A la toute fin du repas, Gilles Descôtes est allé chercher une dernière bouteille: « Bizarre », me dis-je, y a pas de bulles, et c’est rouge. « Normal », que je me réponds du tac au tac, c’est un Coteaux Champenois. « Ouille », me dis-je encore, descendant tout au fond de mon for intérieur, échaudé que j’ai pu être dans le passé par les vins portant cette confidentielle mention.

Et bien, j’avais tort, car cette Côte des Enfants 2009 a été un grand moment.

Un nez de fruit mûr, fraise, cerise, mêlé de fumé, ni herbacé ni infusé de bois, une bonne acidité, mais en équilibre avec la rondeur du fruit, relativement léger en alcool, c’est un superbe pinot noir – à l’aveugle, pas sûr qu’on ne le prendrait pas pour un grand Bourgogne – et en écrivant ces mots, je me pose la question: est-ce flatteur pour Bollinger, ou pour la Bourgogne?

Bref, deux vins exceptionnels. Vous me direz qu’ils sont rares, et chers; je vous dirais que je suis juste contents qu’ils existent, même s’il ne sont pas dans mes moyens. J’espère juste que ceux qui les ont, les moyens, auront la bonté d’âme de les partager.

Surtout, j’avais envie de saluer le travail de l’équipe de Bollinger, une maison qui, manifestement, met toujours le produit au premier rang de ses préoccupations.

Hervé Lalau

PS. Pour me faire la bouche, avant le dîner, j’avais eu droit à une dégustation sur fût de monocrus de cépages rares (Arbanne, Petit Meslier, Pinot Blanc). Intéressant à plus d’un titre: la Champagne possède là un trésor méconnu, une réserve de diversité; et même, osons le mot, de véritables produits de terroir, au sens strict du terme. Faut-il les marketter? C’est un autre débat que je garde pour d’autres circonstances. Le temps de mettre de l’ordre dans mes idées – car à écouter les autres, c’est sûr, on apprend toujours plus qu’à s’écouter soi-même!.
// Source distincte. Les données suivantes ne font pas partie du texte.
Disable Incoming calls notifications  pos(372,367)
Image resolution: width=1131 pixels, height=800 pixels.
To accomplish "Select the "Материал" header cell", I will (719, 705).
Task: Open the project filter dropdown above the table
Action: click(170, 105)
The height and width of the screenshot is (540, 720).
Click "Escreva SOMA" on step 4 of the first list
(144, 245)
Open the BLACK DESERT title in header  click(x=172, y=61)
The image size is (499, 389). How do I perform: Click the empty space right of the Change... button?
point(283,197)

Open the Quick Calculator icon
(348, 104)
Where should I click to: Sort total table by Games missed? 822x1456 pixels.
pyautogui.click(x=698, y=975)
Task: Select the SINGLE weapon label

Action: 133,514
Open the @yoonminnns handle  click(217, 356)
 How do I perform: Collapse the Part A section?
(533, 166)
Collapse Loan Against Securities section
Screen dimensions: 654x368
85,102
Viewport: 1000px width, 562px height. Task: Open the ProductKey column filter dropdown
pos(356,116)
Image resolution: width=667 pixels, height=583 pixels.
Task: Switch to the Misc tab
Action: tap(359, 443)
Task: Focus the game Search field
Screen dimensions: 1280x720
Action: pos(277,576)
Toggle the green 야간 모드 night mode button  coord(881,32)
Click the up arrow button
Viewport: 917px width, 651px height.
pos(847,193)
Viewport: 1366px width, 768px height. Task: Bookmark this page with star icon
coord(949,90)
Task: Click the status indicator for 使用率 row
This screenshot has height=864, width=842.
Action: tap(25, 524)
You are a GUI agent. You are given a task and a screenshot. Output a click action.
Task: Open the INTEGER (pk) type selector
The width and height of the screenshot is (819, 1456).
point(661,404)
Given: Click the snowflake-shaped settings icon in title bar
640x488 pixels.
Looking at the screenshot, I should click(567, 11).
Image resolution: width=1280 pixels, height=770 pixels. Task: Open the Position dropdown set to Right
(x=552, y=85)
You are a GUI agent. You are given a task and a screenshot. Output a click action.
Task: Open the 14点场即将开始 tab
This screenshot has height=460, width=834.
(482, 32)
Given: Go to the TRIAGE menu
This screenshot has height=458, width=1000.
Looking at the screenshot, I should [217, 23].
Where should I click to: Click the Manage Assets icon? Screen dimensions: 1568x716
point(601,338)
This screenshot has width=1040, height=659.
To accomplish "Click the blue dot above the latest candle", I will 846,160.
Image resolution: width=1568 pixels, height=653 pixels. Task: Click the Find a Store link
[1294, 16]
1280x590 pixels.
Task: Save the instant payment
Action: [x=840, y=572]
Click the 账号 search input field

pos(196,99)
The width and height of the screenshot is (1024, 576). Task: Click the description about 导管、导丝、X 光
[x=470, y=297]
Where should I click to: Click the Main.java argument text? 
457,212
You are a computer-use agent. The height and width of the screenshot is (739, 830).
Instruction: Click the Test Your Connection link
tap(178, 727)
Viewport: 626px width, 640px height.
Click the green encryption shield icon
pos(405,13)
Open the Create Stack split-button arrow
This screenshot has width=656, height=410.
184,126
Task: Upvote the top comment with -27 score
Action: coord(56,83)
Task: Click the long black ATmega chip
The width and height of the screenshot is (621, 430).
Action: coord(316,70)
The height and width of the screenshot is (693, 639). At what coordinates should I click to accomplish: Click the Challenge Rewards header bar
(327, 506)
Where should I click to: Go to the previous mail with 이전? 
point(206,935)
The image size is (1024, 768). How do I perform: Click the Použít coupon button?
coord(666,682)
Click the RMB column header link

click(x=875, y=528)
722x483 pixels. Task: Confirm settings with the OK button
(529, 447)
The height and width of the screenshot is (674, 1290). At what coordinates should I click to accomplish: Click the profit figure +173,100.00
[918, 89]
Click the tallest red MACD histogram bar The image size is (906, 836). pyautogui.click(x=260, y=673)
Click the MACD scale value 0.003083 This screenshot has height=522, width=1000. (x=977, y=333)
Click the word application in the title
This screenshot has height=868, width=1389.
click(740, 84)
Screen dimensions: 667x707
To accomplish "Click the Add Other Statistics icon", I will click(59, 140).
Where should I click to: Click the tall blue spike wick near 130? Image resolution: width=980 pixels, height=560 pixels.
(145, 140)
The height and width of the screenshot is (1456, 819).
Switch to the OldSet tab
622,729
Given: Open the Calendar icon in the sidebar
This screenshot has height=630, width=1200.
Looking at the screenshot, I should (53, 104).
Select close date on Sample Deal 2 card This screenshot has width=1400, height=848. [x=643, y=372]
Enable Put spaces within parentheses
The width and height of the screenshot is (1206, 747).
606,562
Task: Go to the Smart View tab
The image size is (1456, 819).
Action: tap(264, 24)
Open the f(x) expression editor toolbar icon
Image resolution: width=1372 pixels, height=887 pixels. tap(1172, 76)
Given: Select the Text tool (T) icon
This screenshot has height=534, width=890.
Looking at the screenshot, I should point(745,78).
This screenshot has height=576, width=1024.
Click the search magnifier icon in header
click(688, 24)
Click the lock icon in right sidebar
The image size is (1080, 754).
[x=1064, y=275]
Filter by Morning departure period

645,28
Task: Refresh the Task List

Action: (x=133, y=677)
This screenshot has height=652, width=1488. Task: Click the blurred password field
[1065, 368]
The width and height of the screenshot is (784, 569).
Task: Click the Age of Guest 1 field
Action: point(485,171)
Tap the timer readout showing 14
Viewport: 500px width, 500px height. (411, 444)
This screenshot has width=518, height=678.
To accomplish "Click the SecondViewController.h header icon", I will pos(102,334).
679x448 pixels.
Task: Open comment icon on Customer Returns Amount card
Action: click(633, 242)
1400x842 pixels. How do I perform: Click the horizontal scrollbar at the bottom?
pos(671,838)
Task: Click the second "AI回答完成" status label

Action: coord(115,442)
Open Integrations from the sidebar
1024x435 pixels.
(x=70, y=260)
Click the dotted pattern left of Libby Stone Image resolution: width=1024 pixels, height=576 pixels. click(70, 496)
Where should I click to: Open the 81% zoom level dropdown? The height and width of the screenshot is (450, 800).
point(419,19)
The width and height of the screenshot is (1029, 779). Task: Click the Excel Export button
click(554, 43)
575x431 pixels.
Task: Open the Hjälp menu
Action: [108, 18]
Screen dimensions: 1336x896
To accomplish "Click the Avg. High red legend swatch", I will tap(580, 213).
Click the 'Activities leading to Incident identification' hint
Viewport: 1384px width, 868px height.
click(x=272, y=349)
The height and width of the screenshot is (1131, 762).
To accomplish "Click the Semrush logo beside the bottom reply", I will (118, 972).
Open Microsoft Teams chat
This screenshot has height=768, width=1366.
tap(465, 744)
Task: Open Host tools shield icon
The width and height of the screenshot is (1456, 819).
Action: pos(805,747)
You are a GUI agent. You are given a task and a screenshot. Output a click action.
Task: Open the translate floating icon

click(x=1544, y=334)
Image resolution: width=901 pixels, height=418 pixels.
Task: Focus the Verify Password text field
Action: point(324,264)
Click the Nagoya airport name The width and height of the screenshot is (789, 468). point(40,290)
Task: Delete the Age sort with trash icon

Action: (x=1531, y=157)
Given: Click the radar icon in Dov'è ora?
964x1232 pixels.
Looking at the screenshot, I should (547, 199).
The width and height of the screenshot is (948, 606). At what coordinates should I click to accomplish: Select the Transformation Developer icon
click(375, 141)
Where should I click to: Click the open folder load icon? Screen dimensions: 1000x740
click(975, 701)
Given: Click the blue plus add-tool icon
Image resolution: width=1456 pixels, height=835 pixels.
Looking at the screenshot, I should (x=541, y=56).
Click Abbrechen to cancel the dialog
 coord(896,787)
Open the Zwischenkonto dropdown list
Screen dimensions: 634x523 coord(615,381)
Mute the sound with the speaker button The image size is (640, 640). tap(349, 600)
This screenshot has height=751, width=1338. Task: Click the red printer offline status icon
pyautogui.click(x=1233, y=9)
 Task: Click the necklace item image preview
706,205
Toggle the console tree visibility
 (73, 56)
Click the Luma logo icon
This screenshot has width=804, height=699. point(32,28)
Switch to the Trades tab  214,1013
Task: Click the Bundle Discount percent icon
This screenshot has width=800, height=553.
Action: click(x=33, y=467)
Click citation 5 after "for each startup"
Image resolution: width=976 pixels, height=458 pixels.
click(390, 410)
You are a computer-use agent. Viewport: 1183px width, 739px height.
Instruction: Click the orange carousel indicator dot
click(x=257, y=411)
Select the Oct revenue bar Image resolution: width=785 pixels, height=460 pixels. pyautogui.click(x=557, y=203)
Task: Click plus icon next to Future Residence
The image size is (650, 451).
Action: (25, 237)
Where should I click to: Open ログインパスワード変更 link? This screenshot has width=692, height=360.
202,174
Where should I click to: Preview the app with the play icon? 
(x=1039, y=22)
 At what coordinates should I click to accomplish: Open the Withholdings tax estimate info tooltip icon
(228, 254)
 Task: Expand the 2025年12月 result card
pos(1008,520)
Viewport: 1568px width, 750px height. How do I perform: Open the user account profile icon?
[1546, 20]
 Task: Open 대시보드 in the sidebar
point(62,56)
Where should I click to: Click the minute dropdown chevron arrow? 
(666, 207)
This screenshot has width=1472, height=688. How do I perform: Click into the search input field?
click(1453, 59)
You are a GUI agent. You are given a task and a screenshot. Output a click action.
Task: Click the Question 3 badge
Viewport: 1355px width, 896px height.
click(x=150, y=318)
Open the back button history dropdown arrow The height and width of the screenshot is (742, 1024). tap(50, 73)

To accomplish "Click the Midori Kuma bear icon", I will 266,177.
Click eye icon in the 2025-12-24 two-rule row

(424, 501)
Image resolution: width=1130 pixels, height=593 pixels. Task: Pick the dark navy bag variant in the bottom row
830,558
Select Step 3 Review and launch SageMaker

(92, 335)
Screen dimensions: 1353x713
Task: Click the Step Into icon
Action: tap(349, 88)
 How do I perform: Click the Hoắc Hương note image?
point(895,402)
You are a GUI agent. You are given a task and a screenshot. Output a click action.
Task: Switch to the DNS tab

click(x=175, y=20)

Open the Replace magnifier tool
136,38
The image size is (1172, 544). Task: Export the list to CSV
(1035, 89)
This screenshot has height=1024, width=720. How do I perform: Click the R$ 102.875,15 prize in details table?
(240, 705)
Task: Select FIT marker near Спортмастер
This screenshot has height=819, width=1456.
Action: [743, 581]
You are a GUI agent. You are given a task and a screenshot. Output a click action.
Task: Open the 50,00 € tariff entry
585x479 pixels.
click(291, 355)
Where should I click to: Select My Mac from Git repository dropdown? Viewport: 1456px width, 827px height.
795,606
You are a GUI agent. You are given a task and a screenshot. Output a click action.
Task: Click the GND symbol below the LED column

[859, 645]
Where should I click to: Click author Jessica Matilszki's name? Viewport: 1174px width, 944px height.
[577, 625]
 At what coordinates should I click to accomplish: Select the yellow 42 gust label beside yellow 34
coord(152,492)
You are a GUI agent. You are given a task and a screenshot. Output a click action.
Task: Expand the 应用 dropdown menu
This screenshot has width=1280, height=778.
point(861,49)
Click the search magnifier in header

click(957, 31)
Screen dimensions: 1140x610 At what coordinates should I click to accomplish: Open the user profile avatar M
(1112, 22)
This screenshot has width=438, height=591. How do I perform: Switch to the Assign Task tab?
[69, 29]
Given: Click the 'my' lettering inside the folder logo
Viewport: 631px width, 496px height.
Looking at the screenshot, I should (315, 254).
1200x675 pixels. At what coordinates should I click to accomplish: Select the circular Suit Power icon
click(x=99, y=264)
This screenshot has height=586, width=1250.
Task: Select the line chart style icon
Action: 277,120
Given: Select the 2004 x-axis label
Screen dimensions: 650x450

9 réflexions sur “Une soirée chez Bollinger

  1. Pour ceux qui doutent encore de l’importance du PR! Chez Bayer et Hoechst, ils vous apprenaient à bien « betreuen » les clients importants. C’est le terme qu’on emploie pour les enfants: s’occuper d’eux, pouponner en somme. Et bien, je crois que « PR » veut dire « pouponné récemment ». Et vous voyez que ça marche. Même Hervé Lalau confesse que sa « formation express » l’a conduit à être bien rempli. Gonflé d’air par des bulles, en somme. Et merde au CIVC et vive Champagne Jayne.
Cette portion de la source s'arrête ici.